**ACTION ITEM:**
Starting at the beginning of the material and running through the line containing "pyautogui.click(x=38, y=534)", switch every "Identify the location of" to "Locate" and reproduce those lines with nothing else changed.

**SOURCE DATA:**
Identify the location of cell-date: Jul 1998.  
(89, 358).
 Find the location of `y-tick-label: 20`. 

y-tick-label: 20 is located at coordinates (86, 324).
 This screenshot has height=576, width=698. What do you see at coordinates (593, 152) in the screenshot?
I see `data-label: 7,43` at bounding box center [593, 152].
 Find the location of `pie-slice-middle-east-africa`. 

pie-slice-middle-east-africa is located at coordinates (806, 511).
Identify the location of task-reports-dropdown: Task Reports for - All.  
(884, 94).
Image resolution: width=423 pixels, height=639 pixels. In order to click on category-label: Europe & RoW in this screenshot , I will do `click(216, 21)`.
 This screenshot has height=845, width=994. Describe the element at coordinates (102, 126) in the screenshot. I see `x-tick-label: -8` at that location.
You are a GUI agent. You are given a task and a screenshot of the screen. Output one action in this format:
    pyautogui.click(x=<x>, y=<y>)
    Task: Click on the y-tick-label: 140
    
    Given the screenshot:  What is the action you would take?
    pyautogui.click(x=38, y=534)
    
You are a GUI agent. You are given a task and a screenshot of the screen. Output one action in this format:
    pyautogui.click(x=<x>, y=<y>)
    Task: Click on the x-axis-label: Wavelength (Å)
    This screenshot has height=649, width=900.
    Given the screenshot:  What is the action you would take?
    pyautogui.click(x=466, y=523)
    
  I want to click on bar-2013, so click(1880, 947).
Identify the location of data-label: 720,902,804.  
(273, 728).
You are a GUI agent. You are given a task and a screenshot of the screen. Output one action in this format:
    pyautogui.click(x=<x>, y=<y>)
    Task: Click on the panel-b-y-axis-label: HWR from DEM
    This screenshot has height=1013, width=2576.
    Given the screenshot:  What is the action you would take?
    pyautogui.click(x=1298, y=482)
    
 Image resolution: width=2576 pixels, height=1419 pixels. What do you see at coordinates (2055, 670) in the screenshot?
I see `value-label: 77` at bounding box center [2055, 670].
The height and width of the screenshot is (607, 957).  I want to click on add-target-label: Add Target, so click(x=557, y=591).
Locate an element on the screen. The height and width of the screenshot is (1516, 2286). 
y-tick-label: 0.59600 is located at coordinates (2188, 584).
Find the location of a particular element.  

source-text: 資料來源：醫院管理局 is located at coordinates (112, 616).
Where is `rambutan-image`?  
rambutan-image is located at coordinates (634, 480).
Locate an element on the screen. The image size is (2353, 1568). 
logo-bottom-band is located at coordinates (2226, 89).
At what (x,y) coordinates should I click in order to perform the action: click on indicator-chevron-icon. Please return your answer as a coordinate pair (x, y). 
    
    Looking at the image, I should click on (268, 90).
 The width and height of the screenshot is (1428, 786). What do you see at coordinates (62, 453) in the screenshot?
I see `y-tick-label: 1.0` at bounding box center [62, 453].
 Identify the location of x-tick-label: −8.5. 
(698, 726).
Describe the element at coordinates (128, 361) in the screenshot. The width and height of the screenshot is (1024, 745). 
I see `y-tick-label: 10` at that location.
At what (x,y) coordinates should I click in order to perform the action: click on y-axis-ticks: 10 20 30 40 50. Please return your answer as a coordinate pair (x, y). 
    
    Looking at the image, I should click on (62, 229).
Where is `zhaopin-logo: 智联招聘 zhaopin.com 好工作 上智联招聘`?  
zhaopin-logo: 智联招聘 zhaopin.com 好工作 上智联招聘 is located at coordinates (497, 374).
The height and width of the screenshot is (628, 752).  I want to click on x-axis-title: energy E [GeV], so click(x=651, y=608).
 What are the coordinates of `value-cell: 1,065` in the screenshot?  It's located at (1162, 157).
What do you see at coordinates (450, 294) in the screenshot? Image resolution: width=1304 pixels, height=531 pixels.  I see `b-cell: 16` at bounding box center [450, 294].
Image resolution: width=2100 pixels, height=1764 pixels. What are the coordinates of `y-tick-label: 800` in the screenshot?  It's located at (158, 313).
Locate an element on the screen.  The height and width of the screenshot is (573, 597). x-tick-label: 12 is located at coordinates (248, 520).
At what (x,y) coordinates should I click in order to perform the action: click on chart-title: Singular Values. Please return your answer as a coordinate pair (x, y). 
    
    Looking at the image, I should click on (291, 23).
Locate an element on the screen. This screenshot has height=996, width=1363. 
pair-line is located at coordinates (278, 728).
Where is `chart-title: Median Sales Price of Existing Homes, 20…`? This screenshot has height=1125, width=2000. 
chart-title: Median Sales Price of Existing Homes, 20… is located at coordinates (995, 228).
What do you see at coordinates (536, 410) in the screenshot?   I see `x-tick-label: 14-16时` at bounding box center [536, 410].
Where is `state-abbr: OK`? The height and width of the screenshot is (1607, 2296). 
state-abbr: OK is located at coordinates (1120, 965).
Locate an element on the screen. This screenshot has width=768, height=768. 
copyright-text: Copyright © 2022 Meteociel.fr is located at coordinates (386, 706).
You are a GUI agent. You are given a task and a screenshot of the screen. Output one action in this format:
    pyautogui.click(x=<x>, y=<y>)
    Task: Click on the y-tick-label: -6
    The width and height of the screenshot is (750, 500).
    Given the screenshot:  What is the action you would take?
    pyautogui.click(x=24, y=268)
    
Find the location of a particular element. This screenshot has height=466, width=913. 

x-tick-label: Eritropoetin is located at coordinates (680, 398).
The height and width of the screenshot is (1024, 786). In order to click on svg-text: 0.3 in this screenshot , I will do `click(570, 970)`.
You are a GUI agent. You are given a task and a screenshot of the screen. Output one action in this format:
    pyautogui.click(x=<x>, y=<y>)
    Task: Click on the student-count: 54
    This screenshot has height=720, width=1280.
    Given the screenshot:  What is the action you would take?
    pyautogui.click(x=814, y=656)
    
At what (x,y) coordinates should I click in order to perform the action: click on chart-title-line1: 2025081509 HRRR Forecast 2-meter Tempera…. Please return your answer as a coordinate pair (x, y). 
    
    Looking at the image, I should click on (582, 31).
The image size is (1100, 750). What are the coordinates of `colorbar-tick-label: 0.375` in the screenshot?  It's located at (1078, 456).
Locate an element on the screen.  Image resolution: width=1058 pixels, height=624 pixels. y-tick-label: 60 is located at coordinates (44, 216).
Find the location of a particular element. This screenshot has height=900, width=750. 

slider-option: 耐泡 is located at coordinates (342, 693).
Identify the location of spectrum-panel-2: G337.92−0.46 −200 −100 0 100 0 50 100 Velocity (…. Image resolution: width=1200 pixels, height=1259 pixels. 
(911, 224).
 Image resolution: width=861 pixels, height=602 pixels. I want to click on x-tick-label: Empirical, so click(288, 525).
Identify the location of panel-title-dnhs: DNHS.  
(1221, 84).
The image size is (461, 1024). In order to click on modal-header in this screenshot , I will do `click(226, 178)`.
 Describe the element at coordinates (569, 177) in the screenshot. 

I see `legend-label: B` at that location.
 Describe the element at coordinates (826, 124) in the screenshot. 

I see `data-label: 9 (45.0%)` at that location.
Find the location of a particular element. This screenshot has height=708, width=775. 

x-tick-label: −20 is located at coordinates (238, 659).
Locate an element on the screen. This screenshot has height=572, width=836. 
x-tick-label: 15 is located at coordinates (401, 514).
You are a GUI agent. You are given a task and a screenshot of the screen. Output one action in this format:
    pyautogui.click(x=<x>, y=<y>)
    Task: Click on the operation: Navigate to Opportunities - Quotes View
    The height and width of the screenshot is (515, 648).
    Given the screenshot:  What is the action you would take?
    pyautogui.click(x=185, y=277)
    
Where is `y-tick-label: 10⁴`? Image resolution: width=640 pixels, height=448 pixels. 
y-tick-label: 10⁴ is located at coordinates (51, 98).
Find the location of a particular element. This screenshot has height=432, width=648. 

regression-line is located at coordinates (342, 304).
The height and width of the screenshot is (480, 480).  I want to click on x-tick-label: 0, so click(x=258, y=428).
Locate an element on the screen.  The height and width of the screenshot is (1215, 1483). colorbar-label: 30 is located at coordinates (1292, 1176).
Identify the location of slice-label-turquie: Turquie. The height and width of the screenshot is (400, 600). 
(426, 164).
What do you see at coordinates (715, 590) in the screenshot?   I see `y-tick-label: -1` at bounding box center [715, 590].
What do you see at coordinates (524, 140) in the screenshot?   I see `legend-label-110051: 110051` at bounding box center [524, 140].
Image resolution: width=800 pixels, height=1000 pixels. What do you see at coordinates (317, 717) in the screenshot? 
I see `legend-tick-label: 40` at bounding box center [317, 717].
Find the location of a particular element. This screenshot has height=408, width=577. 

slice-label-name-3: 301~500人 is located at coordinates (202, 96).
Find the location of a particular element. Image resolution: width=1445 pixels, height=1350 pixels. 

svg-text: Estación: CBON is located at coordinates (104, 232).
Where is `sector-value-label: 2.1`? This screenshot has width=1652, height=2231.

**ANSWER TO THE PROBLEM:**
Locate cell-date: Jul 1998.  
(89, 358).
 Find the location of `y-tick-label: 20`. 

y-tick-label: 20 is located at coordinates (86, 324).
 This screenshot has height=576, width=698. What do you see at coordinates (593, 152) in the screenshot?
I see `data-label: 7,43` at bounding box center [593, 152].
 Find the location of `pie-slice-middle-east-africa`. 

pie-slice-middle-east-africa is located at coordinates (806, 511).
Locate task-reports-dropdown: Task Reports for - All.  
(884, 94).
Image resolution: width=423 pixels, height=639 pixels. In order to click on category-label: Europe & RoW in this screenshot , I will do `click(216, 21)`.
 This screenshot has height=845, width=994. Describe the element at coordinates (102, 126) in the screenshot. I see `x-tick-label: -8` at that location.
You are a GUI agent. You are given a task and a screenshot of the screen. Output one action in this format:
    pyautogui.click(x=<x>, y=<y>)
    Task: Click on the y-tick-label: 140
    
    Given the screenshot:  What is the action you would take?
    pyautogui.click(x=38, y=534)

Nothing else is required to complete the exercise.